NEW DELHI: The year 2023 was not well-savoured by people in the technology and start-up sectors. Severe funding crunch, popularly known as funding winter, manifested in different ways. Lay-offs were a norm and many big start-ups, some of which were part of the Unicorn club, started falling by the wayside. The year also saw big tech companies shedding a lot of bulge as many Western economies began to feel the slowdown pangs.  In India, Byju’s faces an existential crisis. The central bank made things tougher for fintech companies while a GST googly by the government clean bowled the fledgling online gaming firms.

Funding winter

The slowdown in funding that started around mid-2022 continued in 2023 as start-ups received only $8.1 billion funding compared to $25.2 billion in 2022. Many start-ups struggled to raise funds from venture capitalists as funding winter brought many challenges and hindered fresh investments. Start-ups in 2023 learnt to run with less cash and started focusing on profitability. Ashish Sharma, Managing Partner, InnoVen Capital, said the funding environment has been weak over the last 18 months, driven by global macro headwinds and we expect that it will remain sluggish as we get into 2024.

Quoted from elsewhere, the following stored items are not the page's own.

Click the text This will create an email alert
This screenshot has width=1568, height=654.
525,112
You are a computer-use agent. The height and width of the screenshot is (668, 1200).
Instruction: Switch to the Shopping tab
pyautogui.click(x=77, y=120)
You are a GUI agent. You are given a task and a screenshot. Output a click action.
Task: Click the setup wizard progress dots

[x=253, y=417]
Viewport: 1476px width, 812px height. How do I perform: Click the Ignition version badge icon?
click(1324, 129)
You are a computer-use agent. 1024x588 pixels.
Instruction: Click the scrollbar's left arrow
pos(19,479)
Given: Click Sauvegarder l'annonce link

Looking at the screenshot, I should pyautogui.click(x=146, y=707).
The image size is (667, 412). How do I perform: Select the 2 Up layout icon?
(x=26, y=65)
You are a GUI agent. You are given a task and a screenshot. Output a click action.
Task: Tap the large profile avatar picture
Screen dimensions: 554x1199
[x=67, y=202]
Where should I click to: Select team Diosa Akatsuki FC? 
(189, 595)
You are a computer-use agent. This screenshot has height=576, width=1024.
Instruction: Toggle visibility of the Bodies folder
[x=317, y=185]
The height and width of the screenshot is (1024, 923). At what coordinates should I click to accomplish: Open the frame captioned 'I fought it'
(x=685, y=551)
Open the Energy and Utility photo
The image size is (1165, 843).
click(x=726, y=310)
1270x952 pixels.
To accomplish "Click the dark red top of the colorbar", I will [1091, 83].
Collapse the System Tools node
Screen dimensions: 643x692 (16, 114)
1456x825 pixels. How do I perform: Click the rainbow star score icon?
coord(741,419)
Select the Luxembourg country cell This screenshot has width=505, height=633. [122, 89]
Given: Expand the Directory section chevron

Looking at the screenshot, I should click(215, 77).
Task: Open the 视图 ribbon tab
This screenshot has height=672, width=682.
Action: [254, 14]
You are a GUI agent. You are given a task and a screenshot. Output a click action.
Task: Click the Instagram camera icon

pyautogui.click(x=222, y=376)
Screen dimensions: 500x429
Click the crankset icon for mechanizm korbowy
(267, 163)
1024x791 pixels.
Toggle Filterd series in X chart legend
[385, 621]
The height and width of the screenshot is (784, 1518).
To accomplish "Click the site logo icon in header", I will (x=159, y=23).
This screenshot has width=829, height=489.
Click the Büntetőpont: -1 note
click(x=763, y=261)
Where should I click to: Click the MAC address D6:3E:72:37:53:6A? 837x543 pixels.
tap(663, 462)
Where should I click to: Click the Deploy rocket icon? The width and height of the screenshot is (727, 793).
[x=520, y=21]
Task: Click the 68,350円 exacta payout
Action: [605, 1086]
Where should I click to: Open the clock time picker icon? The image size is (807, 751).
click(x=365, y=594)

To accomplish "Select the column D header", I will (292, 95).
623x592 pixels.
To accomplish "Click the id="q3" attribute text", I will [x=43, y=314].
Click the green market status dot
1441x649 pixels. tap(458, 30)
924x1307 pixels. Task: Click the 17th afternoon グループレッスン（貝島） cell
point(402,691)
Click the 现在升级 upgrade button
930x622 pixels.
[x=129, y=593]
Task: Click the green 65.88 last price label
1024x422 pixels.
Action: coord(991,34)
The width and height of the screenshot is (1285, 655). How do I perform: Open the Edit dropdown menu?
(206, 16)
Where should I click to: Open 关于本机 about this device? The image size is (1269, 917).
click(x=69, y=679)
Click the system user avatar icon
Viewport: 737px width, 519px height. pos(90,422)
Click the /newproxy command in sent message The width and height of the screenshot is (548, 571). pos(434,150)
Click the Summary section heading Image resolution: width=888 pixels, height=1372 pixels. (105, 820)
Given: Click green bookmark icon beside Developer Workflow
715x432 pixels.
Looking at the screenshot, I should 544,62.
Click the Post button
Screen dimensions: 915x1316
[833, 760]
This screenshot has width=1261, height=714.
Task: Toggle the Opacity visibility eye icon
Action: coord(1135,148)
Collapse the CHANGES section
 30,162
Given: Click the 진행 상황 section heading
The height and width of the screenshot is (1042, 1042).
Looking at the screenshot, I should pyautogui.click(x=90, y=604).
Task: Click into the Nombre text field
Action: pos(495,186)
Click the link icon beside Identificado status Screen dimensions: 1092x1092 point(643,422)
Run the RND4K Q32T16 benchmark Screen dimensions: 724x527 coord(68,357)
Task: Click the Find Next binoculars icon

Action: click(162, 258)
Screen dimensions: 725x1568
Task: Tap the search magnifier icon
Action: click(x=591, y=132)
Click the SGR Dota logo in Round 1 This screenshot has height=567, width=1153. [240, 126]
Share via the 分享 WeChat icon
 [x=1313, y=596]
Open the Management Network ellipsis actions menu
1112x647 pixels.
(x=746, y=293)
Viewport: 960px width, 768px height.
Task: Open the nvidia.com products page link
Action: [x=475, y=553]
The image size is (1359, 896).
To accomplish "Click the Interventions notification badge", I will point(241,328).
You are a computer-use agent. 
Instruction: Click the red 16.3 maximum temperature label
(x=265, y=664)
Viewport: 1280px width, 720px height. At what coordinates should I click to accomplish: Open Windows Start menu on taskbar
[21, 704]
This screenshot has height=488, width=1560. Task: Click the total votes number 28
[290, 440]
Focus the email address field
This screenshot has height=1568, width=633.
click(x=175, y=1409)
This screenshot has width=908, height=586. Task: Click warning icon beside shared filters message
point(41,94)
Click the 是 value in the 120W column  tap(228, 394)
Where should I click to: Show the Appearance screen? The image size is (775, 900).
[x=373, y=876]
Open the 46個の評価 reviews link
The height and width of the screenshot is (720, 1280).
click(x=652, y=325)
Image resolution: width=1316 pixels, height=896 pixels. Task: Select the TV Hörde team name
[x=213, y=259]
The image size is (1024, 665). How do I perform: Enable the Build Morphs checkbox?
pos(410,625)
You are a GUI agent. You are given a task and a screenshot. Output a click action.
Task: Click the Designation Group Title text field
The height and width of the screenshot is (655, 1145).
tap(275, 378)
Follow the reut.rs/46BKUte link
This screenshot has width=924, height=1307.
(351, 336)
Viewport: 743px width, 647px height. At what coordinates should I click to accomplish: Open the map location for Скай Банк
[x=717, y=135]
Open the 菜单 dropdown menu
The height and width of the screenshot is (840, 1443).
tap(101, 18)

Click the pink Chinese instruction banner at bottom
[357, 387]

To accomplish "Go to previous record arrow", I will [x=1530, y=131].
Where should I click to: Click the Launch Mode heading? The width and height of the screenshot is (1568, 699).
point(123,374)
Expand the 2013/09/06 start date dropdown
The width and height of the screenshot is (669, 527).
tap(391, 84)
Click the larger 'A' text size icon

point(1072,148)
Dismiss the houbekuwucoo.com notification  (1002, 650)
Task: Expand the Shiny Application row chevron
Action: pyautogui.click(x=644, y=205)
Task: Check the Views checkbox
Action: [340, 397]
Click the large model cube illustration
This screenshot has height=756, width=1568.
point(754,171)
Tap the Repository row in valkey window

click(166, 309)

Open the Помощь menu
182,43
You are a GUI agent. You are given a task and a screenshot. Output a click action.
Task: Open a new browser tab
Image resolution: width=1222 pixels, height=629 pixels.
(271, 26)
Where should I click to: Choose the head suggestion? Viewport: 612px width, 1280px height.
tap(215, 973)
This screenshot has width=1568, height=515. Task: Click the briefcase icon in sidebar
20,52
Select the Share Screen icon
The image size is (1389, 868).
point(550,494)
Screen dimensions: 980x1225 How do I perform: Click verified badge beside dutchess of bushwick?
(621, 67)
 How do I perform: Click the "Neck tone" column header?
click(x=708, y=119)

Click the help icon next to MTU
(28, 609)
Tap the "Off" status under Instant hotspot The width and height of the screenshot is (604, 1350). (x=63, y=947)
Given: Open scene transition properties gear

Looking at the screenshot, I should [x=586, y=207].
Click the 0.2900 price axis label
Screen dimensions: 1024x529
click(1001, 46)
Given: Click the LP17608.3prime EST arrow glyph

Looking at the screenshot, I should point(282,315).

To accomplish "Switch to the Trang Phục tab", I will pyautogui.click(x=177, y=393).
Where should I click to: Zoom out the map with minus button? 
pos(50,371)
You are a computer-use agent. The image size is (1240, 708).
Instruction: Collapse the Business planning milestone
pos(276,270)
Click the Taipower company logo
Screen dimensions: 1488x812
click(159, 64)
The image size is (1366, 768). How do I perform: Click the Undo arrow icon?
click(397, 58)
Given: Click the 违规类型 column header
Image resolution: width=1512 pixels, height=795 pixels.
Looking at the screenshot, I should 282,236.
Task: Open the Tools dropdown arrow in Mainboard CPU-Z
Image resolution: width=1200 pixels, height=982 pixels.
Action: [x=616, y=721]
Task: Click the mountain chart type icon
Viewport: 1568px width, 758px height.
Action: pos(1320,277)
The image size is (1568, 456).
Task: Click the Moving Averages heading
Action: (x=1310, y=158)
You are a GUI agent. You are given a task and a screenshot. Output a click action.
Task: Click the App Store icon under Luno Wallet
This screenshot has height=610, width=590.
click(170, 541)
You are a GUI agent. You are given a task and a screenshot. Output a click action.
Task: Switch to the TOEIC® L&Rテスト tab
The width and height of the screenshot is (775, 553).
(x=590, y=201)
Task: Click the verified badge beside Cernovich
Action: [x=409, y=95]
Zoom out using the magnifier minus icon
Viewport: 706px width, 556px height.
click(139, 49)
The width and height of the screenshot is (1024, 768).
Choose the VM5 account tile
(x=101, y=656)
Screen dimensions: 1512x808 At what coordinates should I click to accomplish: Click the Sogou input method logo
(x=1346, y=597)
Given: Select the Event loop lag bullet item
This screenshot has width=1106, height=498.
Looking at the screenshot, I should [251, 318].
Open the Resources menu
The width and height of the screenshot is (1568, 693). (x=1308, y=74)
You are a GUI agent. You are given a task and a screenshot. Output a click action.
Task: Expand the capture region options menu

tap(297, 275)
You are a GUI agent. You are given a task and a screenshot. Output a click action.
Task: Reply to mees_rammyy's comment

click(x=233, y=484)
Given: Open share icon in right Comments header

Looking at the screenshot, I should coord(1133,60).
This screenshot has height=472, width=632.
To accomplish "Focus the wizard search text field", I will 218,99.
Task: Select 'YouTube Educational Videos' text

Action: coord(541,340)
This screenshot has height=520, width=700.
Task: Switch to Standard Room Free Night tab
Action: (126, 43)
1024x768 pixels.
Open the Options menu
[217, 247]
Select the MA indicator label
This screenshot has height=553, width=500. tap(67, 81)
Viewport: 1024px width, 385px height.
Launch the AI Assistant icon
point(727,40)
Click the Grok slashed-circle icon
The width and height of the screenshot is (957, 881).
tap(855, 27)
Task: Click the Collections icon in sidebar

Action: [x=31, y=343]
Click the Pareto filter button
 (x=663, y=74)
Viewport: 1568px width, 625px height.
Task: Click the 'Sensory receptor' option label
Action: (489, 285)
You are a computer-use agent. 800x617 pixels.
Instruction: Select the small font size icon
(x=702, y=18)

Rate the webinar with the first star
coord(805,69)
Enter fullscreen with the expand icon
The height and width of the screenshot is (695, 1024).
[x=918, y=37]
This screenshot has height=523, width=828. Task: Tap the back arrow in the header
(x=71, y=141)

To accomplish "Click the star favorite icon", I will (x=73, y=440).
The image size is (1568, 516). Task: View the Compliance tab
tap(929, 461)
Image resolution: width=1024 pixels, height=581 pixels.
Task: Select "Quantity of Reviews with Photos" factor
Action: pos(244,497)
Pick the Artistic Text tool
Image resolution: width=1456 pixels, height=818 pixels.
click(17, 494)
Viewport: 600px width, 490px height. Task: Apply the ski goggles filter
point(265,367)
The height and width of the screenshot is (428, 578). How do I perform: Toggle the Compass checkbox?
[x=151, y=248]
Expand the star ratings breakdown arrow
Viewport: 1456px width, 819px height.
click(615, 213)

From early-stage to late-stage start-ups across various sectors faced relentless funding winter. Late-stage funding dropped by over 73% to $4.2 billion this year compared to $15.6 billion in 2022. Even early-stage funding fell by 70% to $2.2 billion compared to $7.3 billion last year. Compared to the second half of 2023, the first half of this year was challenging as start-ups raised only $5.5 billion, a 72% decline compared to H12022. Start-ups had raised $19.7 billion in H12022.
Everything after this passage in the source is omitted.